[Stored data]
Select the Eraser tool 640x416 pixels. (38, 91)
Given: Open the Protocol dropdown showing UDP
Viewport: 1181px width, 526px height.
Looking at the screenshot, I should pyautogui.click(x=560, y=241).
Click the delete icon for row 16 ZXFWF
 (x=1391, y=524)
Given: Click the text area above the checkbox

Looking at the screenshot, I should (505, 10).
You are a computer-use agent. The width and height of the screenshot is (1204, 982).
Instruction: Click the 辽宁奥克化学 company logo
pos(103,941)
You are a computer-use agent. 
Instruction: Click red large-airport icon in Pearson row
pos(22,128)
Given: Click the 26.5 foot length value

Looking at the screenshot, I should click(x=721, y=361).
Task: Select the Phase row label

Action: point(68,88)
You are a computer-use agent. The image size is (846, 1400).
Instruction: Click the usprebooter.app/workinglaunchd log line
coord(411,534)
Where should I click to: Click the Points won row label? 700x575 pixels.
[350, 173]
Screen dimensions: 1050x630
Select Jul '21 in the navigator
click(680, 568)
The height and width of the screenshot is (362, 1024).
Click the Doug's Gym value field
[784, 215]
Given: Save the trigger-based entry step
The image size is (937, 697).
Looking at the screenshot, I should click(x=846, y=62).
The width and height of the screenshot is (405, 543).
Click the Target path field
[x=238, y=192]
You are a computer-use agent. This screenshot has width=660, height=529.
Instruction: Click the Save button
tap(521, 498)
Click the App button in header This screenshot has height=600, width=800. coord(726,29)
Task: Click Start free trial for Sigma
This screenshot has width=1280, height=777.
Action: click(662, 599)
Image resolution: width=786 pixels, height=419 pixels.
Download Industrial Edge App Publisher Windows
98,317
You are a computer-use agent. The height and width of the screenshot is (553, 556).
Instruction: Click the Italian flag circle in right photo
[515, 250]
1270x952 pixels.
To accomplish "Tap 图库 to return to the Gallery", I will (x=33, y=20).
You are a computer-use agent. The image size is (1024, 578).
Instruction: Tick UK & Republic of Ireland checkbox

■ What to produce
Recopy the entries above in their entirety, exactly.

■ Finished task
Select the Eraser tool 640x416 pixels. (38, 91)
Given: Open the Protocol dropdown showing UDP
Viewport: 1181px width, 526px height.
Looking at the screenshot, I should pyautogui.click(x=560, y=241).
Click the delete icon for row 16 ZXFWF
 (x=1391, y=524)
Given: Click the text area above the checkbox

Looking at the screenshot, I should (505, 10).
You are a computer-use agent. The width and height of the screenshot is (1204, 982).
Instruction: Click the 辽宁奥克化学 company logo
pos(103,941)
You are a computer-use agent. 
Instruction: Click red large-airport icon in Pearson row
pos(22,128)
Given: Click the 26.5 foot length value

Looking at the screenshot, I should click(x=721, y=361).
Task: Select the Phase row label

Action: point(68,88)
You are a computer-use agent. The image size is (846, 1400).
Instruction: Click the usprebooter.app/workinglaunchd log line
coord(411,534)
Where should I click to: Click the Points won row label? 700x575 pixels.
[350, 173]
Screen dimensions: 1050x630
Select Jul '21 in the navigator
click(680, 568)
The height and width of the screenshot is (362, 1024).
Click the Doug's Gym value field
[784, 215]
Given: Save the trigger-based entry step
The image size is (937, 697).
Looking at the screenshot, I should click(x=846, y=62).
The width and height of the screenshot is (405, 543).
Click the Target path field
[x=238, y=192]
You are a computer-use agent. This screenshot has width=660, height=529.
Instruction: Click the Save button
tap(521, 498)
Click the App button in header This screenshot has height=600, width=800. coord(726,29)
Task: Click Start free trial for Sigma
This screenshot has width=1280, height=777.
Action: click(662, 599)
Image resolution: width=786 pixels, height=419 pixels.
Download Industrial Edge App Publisher Windows
98,317
You are a computer-use agent. The height and width of the screenshot is (553, 556).
Instruction: Click the Italian flag circle in right photo
[515, 250]
1270x952 pixels.
To accomplish "Tap 图库 to return to the Gallery", I will (x=33, y=20).
You are a computer-use agent. The image size is (1024, 578).
Instruction: Tick UK & Republic of Ireland checkbox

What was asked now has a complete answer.